All subnets were carved from 146.128.0.0/10, allocated largest-first to minimize waste. Host requirements per subnet ranged from ~11,000 to ~100,000, which pushed the larger networks to /15 masks.
| Net | Hosts Required | Subnet | Mask |
|---|---|---|---|
| I | 99,877 | 146.128.0.0/15 | 255.254.0.0 |
| C | 99,001 | 146.130.0.0/15 | 255.254.0.0 |
| F | 77,889 | 146.132.0.0/15 | 255.254.0.0 |
| K | 77,665 | 146.134.0.0/15 | 255.254.0.0 |
| H | 66,554 | 146.136.0.0/15 | 255.254.0.0 |
| B | 55,667 | 146.138.0.0/16 | 255.255.0.0 |
| E | 44,556 | 146.139.0.0/16 | 255.255.0.0 |
| J * | 33,445 | 158.16.0.0/16 (private) | 255.255.0.0 |
| G | 33,221 | 146.141.0.0/16 | 255.255.0.0 |
| D | 22,344 | 146.142.0.0/17 | 255.255.128.0 |
| A | 11,234 | 146.142.128.0/18 | 255.255.192.0 |
* Network J uses private address space because NAT is configured on Router20.

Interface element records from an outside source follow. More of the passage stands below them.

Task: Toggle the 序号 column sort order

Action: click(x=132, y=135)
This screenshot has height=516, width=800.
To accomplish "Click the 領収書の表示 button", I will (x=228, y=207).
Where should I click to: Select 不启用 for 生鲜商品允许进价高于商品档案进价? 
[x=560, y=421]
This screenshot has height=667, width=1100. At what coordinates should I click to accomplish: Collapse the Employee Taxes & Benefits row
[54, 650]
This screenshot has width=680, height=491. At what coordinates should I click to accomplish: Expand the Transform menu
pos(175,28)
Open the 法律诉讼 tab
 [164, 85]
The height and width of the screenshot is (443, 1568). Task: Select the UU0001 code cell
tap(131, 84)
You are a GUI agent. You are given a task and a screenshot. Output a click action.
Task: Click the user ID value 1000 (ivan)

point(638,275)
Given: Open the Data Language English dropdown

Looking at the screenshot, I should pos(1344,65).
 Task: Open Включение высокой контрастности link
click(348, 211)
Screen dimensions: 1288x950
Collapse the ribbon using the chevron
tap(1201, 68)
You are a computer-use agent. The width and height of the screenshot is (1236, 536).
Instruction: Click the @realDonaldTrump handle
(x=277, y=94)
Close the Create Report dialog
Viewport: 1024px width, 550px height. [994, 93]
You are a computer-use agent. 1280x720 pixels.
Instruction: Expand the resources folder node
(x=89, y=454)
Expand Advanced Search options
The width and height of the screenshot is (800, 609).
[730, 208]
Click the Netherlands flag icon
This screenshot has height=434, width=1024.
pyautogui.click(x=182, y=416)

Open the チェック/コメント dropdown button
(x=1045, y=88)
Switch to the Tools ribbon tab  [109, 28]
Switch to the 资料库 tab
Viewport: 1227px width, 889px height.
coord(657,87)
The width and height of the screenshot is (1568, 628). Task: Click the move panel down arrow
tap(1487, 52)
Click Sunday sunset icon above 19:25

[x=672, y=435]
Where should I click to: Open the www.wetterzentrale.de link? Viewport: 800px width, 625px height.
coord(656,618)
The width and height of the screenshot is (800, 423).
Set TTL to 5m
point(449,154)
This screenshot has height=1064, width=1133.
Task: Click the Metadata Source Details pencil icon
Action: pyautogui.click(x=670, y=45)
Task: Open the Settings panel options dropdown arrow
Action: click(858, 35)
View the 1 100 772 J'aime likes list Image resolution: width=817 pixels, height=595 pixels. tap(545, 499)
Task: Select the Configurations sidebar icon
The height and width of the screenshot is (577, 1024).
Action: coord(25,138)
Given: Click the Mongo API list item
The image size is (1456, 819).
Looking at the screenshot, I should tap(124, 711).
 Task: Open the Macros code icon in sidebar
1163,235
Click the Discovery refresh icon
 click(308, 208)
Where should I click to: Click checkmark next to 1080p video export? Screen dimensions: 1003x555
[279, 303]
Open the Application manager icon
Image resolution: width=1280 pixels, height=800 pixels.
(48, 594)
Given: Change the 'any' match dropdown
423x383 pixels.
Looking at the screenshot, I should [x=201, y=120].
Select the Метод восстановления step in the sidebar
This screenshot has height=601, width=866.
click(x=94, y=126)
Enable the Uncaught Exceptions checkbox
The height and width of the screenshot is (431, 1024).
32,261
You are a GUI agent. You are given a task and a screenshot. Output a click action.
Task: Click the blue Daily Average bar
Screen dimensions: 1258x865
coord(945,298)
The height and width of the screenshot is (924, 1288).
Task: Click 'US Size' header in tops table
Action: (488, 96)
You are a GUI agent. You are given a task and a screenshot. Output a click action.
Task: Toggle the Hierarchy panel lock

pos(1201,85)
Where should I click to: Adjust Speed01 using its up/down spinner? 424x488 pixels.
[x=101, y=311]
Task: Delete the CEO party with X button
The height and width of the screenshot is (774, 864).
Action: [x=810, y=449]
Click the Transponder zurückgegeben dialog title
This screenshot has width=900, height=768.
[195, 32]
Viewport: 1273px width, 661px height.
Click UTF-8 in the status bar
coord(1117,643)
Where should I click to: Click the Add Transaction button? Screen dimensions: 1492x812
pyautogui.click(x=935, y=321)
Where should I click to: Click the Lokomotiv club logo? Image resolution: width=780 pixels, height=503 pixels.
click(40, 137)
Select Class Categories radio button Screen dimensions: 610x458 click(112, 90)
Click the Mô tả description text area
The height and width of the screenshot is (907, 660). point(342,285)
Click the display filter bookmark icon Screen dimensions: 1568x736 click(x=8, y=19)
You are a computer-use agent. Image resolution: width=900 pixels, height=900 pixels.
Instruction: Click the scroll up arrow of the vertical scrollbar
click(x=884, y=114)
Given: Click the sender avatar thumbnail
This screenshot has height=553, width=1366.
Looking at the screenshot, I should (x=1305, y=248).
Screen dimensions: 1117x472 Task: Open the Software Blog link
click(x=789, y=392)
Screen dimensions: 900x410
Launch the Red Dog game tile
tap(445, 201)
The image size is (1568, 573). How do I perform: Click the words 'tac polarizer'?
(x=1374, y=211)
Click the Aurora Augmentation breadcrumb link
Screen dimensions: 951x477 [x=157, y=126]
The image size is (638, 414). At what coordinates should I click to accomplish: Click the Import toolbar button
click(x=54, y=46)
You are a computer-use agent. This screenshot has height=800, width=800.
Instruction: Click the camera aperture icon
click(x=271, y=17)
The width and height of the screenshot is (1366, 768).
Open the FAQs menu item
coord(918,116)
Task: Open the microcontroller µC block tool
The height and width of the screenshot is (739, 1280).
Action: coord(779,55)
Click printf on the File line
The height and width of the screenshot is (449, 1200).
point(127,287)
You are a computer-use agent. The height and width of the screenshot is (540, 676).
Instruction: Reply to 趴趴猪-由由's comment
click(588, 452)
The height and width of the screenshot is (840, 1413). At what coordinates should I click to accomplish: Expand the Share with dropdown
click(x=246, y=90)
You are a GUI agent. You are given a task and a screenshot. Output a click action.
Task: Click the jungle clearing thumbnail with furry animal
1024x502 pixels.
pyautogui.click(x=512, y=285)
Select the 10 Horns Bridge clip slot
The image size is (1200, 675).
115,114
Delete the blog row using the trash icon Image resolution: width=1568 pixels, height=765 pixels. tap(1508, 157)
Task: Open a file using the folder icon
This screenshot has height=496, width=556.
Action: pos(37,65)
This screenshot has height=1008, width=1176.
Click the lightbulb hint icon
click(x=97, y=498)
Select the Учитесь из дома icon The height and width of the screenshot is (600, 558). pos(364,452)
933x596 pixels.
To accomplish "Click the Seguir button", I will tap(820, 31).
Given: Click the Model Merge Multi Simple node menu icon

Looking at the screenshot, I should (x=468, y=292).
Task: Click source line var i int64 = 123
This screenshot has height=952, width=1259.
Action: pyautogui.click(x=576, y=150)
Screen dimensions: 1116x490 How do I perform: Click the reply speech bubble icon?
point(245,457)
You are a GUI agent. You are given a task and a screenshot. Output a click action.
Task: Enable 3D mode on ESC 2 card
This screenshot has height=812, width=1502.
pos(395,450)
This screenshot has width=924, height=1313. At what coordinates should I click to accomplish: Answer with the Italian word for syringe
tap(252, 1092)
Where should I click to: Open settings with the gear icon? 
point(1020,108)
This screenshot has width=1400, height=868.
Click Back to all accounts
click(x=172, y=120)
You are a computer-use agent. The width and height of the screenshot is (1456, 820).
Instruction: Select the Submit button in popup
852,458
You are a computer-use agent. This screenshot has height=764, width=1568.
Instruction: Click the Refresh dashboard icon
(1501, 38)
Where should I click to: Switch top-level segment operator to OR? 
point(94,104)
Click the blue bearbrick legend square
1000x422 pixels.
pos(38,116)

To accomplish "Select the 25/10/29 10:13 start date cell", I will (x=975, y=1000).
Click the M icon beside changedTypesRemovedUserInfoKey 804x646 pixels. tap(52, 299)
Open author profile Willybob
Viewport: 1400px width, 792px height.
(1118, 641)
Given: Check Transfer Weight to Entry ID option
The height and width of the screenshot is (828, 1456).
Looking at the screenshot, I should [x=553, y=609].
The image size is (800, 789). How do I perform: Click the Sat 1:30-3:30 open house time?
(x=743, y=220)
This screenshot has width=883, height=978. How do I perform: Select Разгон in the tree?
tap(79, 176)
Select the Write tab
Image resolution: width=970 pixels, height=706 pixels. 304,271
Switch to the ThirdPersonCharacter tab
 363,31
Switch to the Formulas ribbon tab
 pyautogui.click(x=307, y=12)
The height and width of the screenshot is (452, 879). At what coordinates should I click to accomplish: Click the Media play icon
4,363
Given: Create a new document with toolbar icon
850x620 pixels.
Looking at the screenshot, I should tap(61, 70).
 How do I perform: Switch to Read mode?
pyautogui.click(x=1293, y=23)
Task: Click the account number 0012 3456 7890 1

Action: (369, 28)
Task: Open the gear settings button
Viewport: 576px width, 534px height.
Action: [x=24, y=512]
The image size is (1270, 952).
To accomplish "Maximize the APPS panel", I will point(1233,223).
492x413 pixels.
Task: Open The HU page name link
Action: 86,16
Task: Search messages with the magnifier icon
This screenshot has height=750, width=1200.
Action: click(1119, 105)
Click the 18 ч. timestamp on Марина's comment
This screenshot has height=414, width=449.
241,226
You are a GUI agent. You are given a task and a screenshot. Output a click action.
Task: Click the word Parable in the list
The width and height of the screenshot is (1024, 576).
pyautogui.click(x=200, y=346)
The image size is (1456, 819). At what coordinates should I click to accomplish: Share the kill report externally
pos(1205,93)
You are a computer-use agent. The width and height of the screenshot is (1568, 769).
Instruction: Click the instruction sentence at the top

All 23 router-to-router WAN links use /30 subnets (2 usable addresses each) allocated sequentially from 146.142.192.0.
Network J runs on private space 158.16.0.0/16. Router20 translates outbound traffic to the assigned public IP 146.137.52.59, with FastEthernet0/0 as the inside interface and all three serial links as outside interfaces. Verified with show ip nat translations.
Two restrictions protect the web server (146.136.0.2) as required:
- One host in Network A (146.142.128.3) is denied access — ACL
BLOCK_Aapplied inbound on Router1 Fa0/0. The other Network A hosts still reach the server normally. - The entire Network D subnet (146.142.0.0/17) is denied access — ACL
BLOCK_Dapplied inbound on Router10 Fa0/0.
Both were verified with ping tests: blocked hosts get "Destination host unreachable" from their gateway while permitted hosts receive replies.
A single DHCP server (146.134.0.2, Network K) serves hosts in three different routing domains. Since DHCP discover messages are broadcasts and don't cross routers, ip helper-address 146.134.0.2 was configured on every LAN-facing router interface in networks A–F and J, turning the broadcasts into unicasts that get routed to the server. Each network has its own pool with the correct gateway and mask. OSPF Area 2 hosts and all servers use static addressing.
The mail server (146.130.0.2, Network C) runs SMTP and POP3 with domain mail.com, plus a DNS A record resolving mail.com to itself. All Block 1 hosts have accounts and can send and receive mail to each other, verified end to end with the Packet Tracer mail client.
| Path | Contents |
|---|---|
network.pkt |
The Packet Tracer simulation file |
topology.png |
Exported topology diagram |
configs/ |
show running-config output of each router as plain text |
screenshots/ |
Verification screenshots (neighbors, routing tables, NAT, ACL tests, email) |
docs/Project_Report.pdf |
Full design and verification report |
The .pkt file requires Cisco Packet Tracer 8.x (free with a Cisco Networking Academy account). Open it, wait for the protocols to converge (about a minute), and all 57 links should show green. The router configs in configs/ can be read without Packet Tracer.